By Zachary Stieber
South Dakota’s governor on Wednesday announced she took executive action to ban vaccine passports, or proof of an individual being vaccinated against the virus that causes COVID-19.
Gov. Kristi Noem, a Republican, said the executive order she signed aligns with making sure South Dakotans are able to exercise their freedoms.
“Since the start of the COVID pandemic, we have provided the people of South Dakota with up-to-date science, facts, and data and then trusted them to exercise their personal responsibility to make the best decisions for themselves and their loved-ones. We’ve resisted government mandates, and our state is stronger for it,” she said in a statement.
“I encourage all South Dakotans to get vaccinated against COVID-19, but we are not going to mandate any such activity.
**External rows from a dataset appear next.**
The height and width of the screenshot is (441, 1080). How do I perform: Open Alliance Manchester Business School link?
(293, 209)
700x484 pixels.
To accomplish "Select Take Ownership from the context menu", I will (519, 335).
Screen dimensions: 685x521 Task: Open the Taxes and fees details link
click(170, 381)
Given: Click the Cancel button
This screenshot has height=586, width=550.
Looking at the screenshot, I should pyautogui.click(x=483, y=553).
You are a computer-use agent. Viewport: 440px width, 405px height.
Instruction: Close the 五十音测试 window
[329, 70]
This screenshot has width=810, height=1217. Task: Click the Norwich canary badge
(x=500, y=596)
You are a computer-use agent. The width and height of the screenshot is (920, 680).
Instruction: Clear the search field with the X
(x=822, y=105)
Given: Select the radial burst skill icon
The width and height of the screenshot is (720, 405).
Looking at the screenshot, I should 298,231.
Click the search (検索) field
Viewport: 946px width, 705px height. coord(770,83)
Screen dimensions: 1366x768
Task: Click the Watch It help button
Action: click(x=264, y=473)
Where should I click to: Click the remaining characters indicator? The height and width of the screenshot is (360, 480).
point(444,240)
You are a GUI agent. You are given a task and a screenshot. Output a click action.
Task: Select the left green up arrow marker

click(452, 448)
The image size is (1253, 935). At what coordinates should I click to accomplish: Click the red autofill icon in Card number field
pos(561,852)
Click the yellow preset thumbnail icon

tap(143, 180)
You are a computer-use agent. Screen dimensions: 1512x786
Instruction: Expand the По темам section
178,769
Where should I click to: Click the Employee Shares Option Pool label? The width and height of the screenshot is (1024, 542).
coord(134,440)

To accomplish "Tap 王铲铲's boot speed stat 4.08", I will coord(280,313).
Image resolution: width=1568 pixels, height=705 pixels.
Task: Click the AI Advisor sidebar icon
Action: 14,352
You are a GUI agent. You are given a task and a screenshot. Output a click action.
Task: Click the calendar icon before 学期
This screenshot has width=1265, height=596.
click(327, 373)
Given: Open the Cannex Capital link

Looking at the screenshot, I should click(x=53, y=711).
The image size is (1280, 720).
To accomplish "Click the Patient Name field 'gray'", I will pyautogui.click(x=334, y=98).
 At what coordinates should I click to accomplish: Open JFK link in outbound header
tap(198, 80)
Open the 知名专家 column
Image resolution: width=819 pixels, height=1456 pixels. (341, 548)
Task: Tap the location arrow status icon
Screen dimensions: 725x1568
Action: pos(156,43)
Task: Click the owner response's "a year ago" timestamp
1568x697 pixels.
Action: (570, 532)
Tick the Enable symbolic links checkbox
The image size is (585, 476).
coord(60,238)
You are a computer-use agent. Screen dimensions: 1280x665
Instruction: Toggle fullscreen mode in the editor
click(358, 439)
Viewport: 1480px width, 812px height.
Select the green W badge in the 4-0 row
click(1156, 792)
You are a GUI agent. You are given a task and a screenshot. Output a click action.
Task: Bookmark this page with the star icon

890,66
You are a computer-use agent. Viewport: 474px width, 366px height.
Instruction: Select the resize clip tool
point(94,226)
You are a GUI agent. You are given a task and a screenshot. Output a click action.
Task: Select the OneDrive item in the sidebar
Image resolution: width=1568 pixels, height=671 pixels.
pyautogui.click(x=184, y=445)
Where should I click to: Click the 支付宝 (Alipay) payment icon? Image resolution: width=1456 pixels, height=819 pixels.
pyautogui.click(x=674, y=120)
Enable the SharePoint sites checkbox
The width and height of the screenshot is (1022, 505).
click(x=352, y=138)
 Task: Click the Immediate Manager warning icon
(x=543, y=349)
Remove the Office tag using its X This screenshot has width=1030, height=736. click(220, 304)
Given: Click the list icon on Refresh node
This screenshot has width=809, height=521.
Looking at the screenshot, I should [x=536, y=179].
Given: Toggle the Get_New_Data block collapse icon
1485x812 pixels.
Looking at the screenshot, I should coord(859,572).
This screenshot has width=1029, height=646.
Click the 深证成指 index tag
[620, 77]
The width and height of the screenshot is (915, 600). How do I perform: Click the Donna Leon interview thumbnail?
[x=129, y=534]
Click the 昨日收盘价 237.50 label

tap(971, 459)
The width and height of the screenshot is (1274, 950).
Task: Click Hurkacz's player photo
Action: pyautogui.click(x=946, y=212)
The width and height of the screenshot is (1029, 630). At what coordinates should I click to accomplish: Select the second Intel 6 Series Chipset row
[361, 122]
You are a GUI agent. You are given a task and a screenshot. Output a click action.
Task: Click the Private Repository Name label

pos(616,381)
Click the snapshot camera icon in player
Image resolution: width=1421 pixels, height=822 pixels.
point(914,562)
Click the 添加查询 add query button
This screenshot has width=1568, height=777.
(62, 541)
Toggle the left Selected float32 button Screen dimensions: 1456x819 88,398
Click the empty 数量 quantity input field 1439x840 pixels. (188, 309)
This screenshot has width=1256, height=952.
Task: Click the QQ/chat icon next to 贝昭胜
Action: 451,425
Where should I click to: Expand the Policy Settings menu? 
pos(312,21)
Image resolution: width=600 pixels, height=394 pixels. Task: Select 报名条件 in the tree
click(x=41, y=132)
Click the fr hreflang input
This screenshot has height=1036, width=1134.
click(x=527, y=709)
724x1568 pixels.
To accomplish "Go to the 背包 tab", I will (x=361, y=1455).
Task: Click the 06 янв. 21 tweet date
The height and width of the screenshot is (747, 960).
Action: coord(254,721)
And we are not going to restrict South Dakotans’ exercise of their freedoms with un-American policies like vaccine passports. In our state, ‘Under God, the people rule.’ And that is how we will operate for as long as I am governor.”
Vaccine passports are documentation, paper or digital, that enable people to show proof that they’ve been vaccinated against the CCP (Chinese Communist Party) virus, which causes COVID-19.
Discussion is taking place on requiring such proof at various venues, which would be “discriminatory treatment” against people who haven’t gotten COVID-19 vaccines, Noem’s 3-page order states.
“Any rationale for imposing public health restrictions that limit freedoms should be tailored to mitigate a verifiable, scientific risk,” it said. “Implementing a vaccine passport program could lead to unjustified, non-science-based restrictions on travel, speech, association, and other civil rights.”
The order bars state agencies, departments, boards, commissions, and other entities or officials under the governor’s control from requiring a person to present a COVID-19 vaccine passport in order to enter a government building, receive a government benefit, or do business with the government.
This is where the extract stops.